So glad I cleared my schedule for my son’s cub scout pack meeting. It was, after all, his own personal Arrow of Light ceremony.
Historically, the powers that be congratulate the boy for all his hard work, and have him walk over a bridge representing his passage into the real Boy Scouts of America, and they bestow upon him a real, hand carved arrow, complete with obsidian arrow head.
And then they honor his mother by having him attempt to pin a small gold arrow pin onto her lapel.
By the way, what mother at a scout meeting has lapels anymore?
In my experience–which is actually pretty significant, as they do this pinning-the-mother thing once a year for every kid; I’ve been through it 15 times already for various stages of cub scout glory–it always turns into an exercise in the scout trying hard not to appear to be sticking his hand down his mother’s shirt and his mother trying really hard not to flinch as he tries to push a sharp metal object into her collarbone.
And who wouldn’t want to do that?
I know I was looking forward to it.
I told my visiting teachers that I couldn’t possibly meet with them that evening. Arrow of Light ceremony, sorry. I made sure my son’s shirt was clean, and that he knew where his neckerchief was. I started dinner early. That pizza dough was ready to put in the pans at 4 o’clock in the afternoon.
I had so much spare time from all my forward thinking, I decided to make cookies.
Yeah. Homemade cookies. See, I can be mother-extraordinaire when push comes to shove, too.
They were really good cookies. Or so I hear.
I was busy making breadsticks with the left over pizza dough.
And vacuuming my bathroom. And cleaning out the fridge.
Dinner was done and cleaned up and it was still like… an hour before bedtime.
On. A. Roll. Me.
I forgot to go to pack meeting. So did my son. Obviously. Because I am the designated driver for these things. And the rememberer. (Heaven only knows why.)
I did NOT do that on purpose.
I swear to you that on every level of my consciousness, I intended to show up at pack meeting.
With all my pertinent children, even.
How is this possible?
I’m thinking there’s a buck to be made in middle-aged-woman-sized shock collars. Nothing outlandish, of course. Just a simple (elegant even if you like, add some bling, why not?) design that could readily be worn at any function. It should sync wirelessly with a digital appointment keeping calendar and deliver a (preferably) non-lethal shock 30 minutes prior to all scheduled events.

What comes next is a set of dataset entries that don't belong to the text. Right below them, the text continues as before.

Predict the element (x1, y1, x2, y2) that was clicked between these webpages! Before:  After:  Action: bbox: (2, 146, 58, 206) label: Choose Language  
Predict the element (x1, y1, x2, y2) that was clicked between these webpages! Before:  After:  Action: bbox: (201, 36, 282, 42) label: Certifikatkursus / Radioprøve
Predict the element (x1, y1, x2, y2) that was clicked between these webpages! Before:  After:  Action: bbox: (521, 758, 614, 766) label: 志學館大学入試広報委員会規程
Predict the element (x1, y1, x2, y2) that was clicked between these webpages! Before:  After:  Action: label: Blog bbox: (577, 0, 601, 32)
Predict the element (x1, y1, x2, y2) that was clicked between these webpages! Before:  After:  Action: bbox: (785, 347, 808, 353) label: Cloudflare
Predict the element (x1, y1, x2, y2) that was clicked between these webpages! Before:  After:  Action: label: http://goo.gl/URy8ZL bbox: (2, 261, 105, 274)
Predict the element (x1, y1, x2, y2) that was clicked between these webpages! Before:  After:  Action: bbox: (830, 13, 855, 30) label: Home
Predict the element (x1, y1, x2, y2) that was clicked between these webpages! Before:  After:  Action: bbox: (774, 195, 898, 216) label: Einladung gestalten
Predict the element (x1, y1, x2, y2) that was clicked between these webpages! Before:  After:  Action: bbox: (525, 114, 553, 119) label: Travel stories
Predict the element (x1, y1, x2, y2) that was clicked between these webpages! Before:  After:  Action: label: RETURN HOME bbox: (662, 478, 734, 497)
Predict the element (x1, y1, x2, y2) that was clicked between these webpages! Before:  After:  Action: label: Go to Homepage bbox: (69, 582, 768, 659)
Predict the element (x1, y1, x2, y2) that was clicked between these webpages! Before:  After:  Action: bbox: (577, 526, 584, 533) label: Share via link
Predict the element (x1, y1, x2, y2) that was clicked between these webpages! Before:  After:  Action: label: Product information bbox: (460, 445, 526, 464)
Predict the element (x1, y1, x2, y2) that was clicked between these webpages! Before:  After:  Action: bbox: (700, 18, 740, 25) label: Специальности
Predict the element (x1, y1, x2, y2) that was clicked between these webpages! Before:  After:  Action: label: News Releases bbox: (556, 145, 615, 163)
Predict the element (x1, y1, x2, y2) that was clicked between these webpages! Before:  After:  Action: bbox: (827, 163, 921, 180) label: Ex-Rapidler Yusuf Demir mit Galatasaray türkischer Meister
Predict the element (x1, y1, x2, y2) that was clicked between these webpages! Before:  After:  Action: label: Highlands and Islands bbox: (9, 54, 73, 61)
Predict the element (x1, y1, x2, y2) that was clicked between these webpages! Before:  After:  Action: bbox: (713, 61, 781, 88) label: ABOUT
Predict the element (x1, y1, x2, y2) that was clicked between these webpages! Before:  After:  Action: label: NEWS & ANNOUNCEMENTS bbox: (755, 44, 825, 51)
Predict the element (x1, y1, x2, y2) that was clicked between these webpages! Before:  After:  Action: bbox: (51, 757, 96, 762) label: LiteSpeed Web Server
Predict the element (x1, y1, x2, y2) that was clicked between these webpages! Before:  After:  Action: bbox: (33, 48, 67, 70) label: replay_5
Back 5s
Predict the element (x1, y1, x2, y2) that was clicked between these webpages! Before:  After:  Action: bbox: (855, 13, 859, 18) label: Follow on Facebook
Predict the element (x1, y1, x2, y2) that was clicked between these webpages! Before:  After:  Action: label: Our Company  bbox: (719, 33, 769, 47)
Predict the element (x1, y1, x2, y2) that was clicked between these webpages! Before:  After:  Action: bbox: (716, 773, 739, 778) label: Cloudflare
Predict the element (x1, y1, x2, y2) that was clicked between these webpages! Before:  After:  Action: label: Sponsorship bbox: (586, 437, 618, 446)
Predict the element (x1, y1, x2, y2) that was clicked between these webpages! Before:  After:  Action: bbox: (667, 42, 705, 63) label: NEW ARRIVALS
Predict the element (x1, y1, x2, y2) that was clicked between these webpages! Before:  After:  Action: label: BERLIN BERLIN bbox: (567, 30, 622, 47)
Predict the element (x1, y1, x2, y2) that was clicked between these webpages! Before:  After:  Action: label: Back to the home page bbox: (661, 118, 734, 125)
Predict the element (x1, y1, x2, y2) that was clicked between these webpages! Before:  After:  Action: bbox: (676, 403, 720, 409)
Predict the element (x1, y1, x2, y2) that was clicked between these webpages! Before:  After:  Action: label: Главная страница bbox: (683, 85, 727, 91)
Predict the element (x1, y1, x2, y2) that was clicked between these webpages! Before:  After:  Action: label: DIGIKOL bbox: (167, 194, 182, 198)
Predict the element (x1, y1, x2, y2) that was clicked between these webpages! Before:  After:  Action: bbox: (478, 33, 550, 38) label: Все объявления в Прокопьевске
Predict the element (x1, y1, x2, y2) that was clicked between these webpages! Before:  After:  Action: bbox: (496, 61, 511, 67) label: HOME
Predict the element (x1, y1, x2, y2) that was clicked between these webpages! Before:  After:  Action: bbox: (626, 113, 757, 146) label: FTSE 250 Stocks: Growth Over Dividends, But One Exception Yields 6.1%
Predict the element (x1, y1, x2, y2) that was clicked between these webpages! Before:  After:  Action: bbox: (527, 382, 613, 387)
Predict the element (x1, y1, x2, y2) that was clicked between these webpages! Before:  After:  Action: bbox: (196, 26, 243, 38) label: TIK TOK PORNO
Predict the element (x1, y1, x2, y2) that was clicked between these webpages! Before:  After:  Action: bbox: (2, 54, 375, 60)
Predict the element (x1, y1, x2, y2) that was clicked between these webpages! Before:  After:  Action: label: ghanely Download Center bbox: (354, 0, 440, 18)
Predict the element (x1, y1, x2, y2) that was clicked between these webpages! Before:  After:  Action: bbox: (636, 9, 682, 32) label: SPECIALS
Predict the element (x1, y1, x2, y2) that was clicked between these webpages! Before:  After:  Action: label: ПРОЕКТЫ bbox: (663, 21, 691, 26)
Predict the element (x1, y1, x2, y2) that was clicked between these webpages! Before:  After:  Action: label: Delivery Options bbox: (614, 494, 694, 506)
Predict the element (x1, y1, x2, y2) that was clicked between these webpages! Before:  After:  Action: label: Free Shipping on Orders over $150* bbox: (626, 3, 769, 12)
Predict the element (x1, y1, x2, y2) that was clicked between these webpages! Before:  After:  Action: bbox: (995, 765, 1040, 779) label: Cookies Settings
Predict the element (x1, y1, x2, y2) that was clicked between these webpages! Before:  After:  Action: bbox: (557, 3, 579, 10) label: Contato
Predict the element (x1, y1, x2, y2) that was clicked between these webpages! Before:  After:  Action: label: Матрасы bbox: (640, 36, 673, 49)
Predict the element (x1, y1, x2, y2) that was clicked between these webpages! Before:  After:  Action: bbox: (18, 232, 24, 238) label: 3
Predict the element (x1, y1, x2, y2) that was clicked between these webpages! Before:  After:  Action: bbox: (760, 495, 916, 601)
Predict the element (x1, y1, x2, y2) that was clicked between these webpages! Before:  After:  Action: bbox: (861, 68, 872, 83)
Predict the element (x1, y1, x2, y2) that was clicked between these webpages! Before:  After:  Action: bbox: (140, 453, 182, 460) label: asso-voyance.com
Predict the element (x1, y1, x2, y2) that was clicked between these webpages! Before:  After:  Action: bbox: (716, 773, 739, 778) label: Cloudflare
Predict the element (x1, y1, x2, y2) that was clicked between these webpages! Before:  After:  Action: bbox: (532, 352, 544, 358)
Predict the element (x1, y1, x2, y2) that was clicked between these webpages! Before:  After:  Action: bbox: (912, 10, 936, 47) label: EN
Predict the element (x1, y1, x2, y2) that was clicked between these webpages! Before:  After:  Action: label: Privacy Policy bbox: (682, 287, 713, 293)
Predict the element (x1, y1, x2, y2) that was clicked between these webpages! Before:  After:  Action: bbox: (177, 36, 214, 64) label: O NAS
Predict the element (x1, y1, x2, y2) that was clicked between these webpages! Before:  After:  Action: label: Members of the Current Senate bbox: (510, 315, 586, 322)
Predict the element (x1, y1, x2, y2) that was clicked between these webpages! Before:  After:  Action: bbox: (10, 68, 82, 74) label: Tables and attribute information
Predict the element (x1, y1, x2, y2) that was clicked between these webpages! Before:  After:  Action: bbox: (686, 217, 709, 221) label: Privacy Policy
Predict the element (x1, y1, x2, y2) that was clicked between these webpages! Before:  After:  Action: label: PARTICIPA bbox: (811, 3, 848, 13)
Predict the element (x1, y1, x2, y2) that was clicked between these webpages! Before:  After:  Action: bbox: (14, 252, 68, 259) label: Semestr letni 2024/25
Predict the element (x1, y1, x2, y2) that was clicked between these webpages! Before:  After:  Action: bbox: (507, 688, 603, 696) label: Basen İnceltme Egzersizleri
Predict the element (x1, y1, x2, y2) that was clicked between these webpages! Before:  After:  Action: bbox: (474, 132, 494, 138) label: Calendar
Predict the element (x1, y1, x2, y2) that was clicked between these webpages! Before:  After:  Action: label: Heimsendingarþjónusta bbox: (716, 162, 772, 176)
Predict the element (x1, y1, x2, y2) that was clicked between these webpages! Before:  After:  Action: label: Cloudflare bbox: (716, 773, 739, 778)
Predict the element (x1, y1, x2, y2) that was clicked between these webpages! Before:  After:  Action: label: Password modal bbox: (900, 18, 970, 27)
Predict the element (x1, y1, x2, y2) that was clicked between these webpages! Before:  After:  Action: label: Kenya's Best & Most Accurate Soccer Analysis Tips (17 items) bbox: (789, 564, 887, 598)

It could even have a GPS function, so that if the middle aged woman in question is not actually on her way to the correct venue, the shocks would resume at 15 minutes, 10, and 5 minutes. Of course, it would have to be waterproof and permanent because otherwise she might forget to put it on after showering, etc. Or simply not have time to mess with the clasp more than once in her lifetime.
Look into it. I’m telling you–this is like back in the early sixties, when my newly graduated electrical engineer of a father in law could have invested a couple bucks in his boss’s company and become a millionaire. Instead, he thought to himself, “Hewlett-Packard? Home computers? Pffft.” He quit his job, sold his shares in the company, and took up farming. And now look where we are: Cutting grass with kitchen shears, and without personal secretaries to remind us of important events.
It could have been so different. Human shock collars, I’m telling you. The wave of the future.